>> BEGIN Dataset excerpts
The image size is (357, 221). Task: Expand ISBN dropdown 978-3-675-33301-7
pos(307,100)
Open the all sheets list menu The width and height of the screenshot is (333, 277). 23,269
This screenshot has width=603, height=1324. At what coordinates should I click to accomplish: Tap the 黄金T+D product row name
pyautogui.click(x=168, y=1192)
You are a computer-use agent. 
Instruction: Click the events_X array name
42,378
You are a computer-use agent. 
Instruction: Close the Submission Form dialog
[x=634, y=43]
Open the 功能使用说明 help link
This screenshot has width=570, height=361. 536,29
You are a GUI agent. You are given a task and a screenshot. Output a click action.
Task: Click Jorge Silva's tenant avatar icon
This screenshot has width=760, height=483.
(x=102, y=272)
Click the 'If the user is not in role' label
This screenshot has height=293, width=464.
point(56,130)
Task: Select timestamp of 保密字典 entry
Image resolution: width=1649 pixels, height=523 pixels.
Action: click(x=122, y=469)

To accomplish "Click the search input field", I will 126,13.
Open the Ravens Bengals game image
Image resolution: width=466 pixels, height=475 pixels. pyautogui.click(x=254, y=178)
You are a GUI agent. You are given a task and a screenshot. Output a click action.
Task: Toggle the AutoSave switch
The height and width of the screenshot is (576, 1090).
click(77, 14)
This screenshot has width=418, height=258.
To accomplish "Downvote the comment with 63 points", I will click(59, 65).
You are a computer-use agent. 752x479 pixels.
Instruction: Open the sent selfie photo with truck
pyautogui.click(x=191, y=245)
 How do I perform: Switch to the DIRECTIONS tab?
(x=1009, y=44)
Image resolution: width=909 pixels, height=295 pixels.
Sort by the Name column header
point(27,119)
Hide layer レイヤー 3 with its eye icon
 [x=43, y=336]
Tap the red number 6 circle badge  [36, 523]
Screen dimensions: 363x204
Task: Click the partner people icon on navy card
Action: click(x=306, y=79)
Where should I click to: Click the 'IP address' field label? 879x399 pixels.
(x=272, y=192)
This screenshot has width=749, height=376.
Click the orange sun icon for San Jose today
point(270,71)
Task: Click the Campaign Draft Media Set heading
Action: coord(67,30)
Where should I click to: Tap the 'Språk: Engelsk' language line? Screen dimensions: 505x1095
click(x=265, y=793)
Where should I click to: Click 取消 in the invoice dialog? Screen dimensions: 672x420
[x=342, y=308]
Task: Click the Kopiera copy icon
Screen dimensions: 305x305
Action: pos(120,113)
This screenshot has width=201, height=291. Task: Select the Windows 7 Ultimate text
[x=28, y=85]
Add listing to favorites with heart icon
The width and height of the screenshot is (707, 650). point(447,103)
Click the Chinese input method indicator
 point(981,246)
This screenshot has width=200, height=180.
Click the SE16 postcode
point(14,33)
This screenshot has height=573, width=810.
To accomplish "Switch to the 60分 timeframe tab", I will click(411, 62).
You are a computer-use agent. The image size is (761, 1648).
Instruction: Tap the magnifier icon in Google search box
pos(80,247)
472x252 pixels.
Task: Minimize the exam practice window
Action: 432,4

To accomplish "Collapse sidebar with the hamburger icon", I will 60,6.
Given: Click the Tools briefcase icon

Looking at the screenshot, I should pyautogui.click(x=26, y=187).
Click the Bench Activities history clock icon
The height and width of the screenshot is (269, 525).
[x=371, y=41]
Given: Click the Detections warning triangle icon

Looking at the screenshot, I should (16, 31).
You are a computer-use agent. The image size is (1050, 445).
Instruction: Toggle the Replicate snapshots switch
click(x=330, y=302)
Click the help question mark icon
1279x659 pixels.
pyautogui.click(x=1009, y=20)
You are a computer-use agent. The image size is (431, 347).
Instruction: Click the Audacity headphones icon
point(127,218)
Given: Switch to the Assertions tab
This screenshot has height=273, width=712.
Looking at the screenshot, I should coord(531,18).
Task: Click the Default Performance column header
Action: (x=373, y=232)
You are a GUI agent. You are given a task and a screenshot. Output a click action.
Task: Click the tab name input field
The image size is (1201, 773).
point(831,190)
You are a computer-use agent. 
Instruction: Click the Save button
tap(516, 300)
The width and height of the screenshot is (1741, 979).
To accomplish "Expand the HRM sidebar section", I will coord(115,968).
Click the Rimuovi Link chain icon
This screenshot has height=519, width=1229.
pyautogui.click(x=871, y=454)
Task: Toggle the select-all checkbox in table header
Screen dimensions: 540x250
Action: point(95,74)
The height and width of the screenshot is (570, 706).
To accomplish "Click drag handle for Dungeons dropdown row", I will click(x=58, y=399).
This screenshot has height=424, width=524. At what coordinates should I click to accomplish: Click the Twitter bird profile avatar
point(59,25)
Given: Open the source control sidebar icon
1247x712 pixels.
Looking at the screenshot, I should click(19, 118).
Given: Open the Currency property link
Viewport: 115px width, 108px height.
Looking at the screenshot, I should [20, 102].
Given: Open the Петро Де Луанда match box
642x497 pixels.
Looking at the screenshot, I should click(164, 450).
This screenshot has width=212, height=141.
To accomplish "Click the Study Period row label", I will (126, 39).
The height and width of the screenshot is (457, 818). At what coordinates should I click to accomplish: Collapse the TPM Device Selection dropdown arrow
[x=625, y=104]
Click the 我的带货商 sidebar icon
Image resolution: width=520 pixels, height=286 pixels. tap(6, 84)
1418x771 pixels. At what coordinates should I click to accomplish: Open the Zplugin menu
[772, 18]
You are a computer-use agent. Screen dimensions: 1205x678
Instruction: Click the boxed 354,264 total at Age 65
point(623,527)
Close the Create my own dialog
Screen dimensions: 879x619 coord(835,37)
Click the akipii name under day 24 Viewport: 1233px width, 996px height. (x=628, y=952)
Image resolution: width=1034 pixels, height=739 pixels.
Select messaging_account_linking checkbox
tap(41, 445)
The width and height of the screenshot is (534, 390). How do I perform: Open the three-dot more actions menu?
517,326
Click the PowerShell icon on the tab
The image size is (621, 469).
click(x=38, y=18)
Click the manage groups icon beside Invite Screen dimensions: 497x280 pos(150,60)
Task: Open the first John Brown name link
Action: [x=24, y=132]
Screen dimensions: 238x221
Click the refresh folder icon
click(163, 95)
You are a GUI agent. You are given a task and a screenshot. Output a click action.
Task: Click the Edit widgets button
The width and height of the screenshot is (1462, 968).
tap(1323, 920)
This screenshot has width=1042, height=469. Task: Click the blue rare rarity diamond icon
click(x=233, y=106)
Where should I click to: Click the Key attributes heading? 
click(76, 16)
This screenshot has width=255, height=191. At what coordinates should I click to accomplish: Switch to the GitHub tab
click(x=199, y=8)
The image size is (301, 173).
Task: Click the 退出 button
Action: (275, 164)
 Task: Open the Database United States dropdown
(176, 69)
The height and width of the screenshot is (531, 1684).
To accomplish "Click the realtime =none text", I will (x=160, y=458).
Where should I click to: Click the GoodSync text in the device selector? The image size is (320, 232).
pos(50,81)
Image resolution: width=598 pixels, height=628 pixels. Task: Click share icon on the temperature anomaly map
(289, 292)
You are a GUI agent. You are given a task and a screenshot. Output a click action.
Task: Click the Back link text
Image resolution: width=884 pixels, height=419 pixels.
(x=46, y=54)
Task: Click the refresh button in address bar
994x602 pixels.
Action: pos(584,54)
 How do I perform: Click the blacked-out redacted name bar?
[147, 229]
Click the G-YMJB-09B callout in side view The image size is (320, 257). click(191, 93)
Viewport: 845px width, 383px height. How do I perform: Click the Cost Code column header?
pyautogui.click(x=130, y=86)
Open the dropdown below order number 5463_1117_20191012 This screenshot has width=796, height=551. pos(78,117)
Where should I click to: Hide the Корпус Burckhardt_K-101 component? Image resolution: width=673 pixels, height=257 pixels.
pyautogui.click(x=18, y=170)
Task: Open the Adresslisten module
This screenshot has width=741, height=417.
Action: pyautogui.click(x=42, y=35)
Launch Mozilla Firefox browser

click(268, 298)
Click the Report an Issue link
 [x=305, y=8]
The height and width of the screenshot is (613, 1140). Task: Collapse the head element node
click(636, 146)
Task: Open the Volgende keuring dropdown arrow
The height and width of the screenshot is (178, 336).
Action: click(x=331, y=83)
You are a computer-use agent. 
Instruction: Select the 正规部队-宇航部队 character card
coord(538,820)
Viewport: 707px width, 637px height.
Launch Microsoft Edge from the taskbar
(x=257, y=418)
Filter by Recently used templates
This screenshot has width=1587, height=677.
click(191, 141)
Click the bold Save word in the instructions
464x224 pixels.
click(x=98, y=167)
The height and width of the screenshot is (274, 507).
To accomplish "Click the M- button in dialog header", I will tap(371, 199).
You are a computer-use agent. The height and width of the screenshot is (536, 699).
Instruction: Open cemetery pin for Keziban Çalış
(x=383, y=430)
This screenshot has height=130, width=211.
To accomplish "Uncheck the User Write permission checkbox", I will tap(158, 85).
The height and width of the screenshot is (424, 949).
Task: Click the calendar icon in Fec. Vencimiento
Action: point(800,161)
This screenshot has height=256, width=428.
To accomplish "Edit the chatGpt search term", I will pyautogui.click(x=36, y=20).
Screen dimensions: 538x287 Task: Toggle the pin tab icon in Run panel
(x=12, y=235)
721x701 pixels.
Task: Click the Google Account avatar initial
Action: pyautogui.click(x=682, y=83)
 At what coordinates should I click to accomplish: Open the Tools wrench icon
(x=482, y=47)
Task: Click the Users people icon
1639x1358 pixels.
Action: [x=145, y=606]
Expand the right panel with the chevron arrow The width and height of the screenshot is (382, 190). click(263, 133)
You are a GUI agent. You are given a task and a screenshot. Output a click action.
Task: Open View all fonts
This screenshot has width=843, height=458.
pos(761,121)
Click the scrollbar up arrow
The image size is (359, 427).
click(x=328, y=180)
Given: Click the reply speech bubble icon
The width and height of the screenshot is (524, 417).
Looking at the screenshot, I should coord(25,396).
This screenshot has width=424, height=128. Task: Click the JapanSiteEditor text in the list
>> END Dataset excerpts
Stated goal ->
Rewrite the rows from the first one up to and including the line that contains "[x=43, y=336]", replacing "icon" with "symbol" and leaving everything else unchanged.

Right answer ->
The image size is (357, 221). Task: Expand ISBN dropdown 978-3-675-33301-7
pos(307,100)
Open the all sheets list menu The width and height of the screenshot is (333, 277). 23,269
This screenshot has width=603, height=1324. At what coordinates should I click to accomplish: Tap the 黄金T+D product row name
pyautogui.click(x=168, y=1192)
You are a computer-use agent. 
Instruction: Click the events_X array name
42,378
You are a computer-use agent. 
Instruction: Close the Submission Form dialog
[x=634, y=43]
Open the 功能使用说明 help link
This screenshot has width=570, height=361. 536,29
You are a GUI agent. You are given a task and a screenshot. Output a click action.
Task: Click Jorge Silva's tenant avatar symbol
This screenshot has width=760, height=483.
(x=102, y=272)
Click the 'If the user is not in role' label
This screenshot has height=293, width=464.
point(56,130)
Task: Select timestamp of 保密字典 entry
Image resolution: width=1649 pixels, height=523 pixels.
Action: click(x=122, y=469)

To accomplish "Click the search input field", I will 126,13.
Open the Ravens Bengals game image
Image resolution: width=466 pixels, height=475 pixels. pyautogui.click(x=254, y=178)
You are a GUI agent. You are given a task and a screenshot. Output a click action.
Task: Toggle the AutoSave switch
The height and width of the screenshot is (576, 1090).
click(77, 14)
This screenshot has width=418, height=258.
To accomplish "Downvote the comment with 63 points", I will click(59, 65).
You are a computer-use agent. 752x479 pixels.
Instruction: Open the sent selfie photo with truck
pyautogui.click(x=191, y=245)
 How do I perform: Switch to the DIRECTIONS tab?
(x=1009, y=44)
Image resolution: width=909 pixels, height=295 pixels.
Sort by the Name column header
point(27,119)
Hide layer レイヤー 3 with its eye symbol
 [x=43, y=336]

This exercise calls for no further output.